* [Selected excerpt]
◇ ◇ ◇ ◇ ◇ ◇ ◇

October 5, 2017
Does Marijuana Affect Your Dental Health?
Some of this information is from the January 2016 issue of AGD Impact and from the July/August 2017 issue of Discover
Why should your dentist care whether you use Marijuana? Because Marijuana can affect your dental health and your dental treatment!
As the use of Marijuana becomes more common, we will continue to see more of the possible side effects. Thankfully, the legalization of this drug has made it easier for patients to report drug use. Turns out marijuana can affect your dental health!
- The rate of decay can increase. We have seen disastrous examples of this in patients using chewables especially when combined with a dry mouth from other drugs they are taking or diseases.
- Marijuana use may make you more likely to consume sweet, salty, or foods containing a lot of refined carbohydrates and you may be less likely to maintain proper hygiene – a double whamy in terms of decay.
- Marijuana use may leave a slimy dark stain in the tartar or calculus that forms on the teeth that may be difficult to remove. More slime, more tartar, more bacteria, more gum disease and periodontal disease, and more decay.
- By using Marijuana, you may be at a higher risk of contracting HIV.
- Marijuana abuse can lead to frequent vomiting which can severely harm the teeth by acid erosion. (there are some studies that THC can be helpful with nausea from chemo)
- Long-term use can lead to panic disorders and psychosis. Repeated exposure can negatively affect the areas of your brain dealing with forming memories. (remember to brush and floss correctly and eat healthy!)
- And, yes, you can develop a dependence. If you are trying to kick the habit (Yea!) expect mood swings, trouble sleeping, changes in appetite.

◇ ◇ ◇ ◇ ◇ ◇ ◇

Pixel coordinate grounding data
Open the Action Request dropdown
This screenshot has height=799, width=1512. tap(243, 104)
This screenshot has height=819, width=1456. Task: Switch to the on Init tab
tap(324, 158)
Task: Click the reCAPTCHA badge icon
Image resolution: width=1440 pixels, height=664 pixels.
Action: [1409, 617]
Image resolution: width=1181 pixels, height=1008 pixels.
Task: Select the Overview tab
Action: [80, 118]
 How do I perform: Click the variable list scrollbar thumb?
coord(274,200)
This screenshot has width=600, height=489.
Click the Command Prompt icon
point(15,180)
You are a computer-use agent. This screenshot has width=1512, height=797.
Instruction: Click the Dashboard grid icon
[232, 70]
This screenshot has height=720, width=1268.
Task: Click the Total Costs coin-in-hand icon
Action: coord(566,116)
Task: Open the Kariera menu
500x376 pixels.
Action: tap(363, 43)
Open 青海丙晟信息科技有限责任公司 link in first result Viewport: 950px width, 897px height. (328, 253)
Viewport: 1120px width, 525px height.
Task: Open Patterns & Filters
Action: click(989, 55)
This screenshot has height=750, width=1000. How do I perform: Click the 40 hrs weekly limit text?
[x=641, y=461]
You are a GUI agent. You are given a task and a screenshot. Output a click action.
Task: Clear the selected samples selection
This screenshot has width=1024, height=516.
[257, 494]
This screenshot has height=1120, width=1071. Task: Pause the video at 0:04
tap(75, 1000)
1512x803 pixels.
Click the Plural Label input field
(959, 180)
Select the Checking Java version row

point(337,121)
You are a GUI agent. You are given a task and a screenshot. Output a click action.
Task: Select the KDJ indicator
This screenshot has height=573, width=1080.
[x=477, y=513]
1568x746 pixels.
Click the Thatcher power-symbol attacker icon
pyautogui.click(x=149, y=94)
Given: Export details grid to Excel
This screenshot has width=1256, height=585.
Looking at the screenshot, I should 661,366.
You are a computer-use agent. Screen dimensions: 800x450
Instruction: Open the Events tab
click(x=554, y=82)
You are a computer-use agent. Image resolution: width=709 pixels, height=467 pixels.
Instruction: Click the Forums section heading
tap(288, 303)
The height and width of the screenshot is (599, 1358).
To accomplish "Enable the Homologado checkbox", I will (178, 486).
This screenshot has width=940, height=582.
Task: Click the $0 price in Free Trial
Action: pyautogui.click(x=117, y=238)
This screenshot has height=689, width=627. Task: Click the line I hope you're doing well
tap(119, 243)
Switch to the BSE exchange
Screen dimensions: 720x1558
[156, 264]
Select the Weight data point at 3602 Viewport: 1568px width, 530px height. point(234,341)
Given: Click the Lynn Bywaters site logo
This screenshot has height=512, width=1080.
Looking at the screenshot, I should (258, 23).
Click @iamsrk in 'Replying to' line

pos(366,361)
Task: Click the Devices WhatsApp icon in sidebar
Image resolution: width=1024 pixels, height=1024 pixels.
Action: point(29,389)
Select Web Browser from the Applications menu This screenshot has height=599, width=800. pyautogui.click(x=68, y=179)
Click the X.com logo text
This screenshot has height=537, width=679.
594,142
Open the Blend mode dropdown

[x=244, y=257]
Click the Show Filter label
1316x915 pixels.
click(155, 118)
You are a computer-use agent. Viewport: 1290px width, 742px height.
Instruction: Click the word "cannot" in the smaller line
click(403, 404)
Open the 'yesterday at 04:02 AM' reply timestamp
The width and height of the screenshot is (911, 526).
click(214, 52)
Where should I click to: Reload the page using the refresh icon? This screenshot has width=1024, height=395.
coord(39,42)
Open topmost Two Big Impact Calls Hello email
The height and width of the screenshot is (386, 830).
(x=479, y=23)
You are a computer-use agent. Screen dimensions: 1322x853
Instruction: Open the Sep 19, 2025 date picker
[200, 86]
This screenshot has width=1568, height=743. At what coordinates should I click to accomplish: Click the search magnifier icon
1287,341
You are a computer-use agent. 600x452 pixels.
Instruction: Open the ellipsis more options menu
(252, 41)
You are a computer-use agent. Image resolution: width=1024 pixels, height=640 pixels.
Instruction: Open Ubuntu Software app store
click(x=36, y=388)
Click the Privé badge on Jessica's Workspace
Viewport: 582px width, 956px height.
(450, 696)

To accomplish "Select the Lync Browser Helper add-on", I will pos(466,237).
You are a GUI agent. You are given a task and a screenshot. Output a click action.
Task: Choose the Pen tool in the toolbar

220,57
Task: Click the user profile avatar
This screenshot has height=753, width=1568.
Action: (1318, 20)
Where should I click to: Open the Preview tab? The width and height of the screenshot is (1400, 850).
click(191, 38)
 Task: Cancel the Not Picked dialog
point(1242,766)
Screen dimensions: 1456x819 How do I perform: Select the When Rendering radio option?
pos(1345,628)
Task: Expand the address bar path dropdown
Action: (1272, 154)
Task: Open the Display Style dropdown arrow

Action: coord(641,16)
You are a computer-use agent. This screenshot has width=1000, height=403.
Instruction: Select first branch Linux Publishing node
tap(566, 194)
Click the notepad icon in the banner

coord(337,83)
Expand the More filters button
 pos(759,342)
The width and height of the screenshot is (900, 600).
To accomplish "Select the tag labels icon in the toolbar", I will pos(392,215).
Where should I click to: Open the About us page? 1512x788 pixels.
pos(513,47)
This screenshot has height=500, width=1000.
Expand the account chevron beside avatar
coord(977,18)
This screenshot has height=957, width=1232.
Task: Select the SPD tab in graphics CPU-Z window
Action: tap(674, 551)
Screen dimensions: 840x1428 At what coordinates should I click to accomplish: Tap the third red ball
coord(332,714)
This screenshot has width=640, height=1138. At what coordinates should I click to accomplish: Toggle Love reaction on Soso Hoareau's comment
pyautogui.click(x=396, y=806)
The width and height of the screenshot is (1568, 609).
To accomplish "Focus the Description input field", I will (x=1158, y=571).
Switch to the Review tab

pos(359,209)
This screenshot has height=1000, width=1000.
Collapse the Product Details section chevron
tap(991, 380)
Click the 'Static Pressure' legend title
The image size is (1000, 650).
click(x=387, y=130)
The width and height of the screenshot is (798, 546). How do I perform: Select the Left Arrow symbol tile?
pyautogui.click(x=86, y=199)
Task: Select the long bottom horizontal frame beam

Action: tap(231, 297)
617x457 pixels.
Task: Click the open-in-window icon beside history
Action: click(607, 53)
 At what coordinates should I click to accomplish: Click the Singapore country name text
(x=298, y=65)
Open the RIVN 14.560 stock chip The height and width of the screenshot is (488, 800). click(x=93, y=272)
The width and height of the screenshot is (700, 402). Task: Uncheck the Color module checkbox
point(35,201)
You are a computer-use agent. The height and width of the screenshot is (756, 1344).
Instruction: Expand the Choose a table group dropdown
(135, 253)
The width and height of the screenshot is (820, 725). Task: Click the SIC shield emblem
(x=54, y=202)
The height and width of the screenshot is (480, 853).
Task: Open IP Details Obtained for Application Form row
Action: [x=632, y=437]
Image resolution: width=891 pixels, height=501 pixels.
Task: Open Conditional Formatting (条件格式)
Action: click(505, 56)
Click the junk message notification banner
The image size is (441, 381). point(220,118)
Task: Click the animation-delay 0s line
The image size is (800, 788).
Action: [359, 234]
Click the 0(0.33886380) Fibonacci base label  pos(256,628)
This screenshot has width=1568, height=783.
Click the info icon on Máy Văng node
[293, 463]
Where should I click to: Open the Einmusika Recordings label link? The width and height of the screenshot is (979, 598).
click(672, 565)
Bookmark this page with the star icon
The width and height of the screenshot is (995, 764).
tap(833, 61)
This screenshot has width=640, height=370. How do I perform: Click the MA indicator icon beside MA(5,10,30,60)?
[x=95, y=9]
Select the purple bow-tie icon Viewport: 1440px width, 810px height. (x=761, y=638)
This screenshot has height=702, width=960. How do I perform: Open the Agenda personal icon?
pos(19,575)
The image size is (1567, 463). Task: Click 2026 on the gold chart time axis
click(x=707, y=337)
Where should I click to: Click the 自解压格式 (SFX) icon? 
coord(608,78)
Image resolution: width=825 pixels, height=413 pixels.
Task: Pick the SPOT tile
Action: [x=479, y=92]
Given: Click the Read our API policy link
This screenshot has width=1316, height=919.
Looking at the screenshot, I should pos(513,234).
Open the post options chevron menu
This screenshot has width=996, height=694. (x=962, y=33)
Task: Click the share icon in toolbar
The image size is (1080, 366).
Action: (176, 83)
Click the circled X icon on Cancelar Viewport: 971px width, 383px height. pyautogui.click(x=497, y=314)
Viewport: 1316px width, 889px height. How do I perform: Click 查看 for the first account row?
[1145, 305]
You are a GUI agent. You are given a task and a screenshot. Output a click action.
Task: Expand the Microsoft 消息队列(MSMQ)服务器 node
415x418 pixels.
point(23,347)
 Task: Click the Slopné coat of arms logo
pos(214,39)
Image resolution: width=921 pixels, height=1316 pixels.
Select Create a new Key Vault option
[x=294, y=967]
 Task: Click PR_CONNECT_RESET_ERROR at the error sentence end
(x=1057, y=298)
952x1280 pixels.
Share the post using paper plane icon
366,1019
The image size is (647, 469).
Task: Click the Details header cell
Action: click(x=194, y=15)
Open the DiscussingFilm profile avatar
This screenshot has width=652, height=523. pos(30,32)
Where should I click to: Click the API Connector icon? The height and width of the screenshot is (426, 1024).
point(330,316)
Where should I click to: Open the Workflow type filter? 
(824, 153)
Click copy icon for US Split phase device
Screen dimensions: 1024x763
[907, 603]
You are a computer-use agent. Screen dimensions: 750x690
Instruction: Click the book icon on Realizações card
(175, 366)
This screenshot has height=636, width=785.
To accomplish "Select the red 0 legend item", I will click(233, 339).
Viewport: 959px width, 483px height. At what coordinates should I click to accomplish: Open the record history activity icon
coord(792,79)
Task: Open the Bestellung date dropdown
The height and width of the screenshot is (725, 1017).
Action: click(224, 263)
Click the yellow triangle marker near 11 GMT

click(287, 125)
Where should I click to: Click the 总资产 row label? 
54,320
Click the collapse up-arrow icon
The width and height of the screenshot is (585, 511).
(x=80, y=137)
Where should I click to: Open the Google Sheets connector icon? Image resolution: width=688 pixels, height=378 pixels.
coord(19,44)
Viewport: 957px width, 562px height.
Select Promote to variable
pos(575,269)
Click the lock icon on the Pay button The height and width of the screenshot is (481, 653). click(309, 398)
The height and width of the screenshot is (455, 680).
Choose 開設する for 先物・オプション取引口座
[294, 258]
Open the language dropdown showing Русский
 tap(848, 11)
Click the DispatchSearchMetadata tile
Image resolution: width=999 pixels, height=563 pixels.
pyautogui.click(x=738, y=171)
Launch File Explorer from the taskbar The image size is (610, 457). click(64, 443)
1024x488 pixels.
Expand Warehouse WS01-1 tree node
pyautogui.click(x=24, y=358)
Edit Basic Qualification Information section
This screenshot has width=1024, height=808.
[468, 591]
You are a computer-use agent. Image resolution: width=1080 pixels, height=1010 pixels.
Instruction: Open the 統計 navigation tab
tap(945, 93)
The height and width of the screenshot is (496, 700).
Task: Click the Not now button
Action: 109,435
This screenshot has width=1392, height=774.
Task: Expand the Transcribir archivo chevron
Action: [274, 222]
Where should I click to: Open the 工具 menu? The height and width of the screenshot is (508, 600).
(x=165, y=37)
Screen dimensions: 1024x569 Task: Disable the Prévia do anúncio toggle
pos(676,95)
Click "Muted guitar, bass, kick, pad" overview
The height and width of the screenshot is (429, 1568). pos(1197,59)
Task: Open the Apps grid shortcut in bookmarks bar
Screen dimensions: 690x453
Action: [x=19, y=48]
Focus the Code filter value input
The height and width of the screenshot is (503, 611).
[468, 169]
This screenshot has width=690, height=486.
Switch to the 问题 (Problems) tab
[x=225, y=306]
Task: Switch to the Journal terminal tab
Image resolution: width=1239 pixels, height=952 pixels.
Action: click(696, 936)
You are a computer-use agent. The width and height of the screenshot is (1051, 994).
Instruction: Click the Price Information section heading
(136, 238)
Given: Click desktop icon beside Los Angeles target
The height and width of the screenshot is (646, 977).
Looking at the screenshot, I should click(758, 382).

◇ ◇ ◇ ◇ ◇ ◇ ◇

* [Exercise directions] List the symptoms that the article on marijuana and dental health says to expect when trying to kick the habit. The items above are separate material and have no connection to the article on marijuana and dental health.

* [Expected answer] Mood swings, trouble sleeping, and changes in appetite.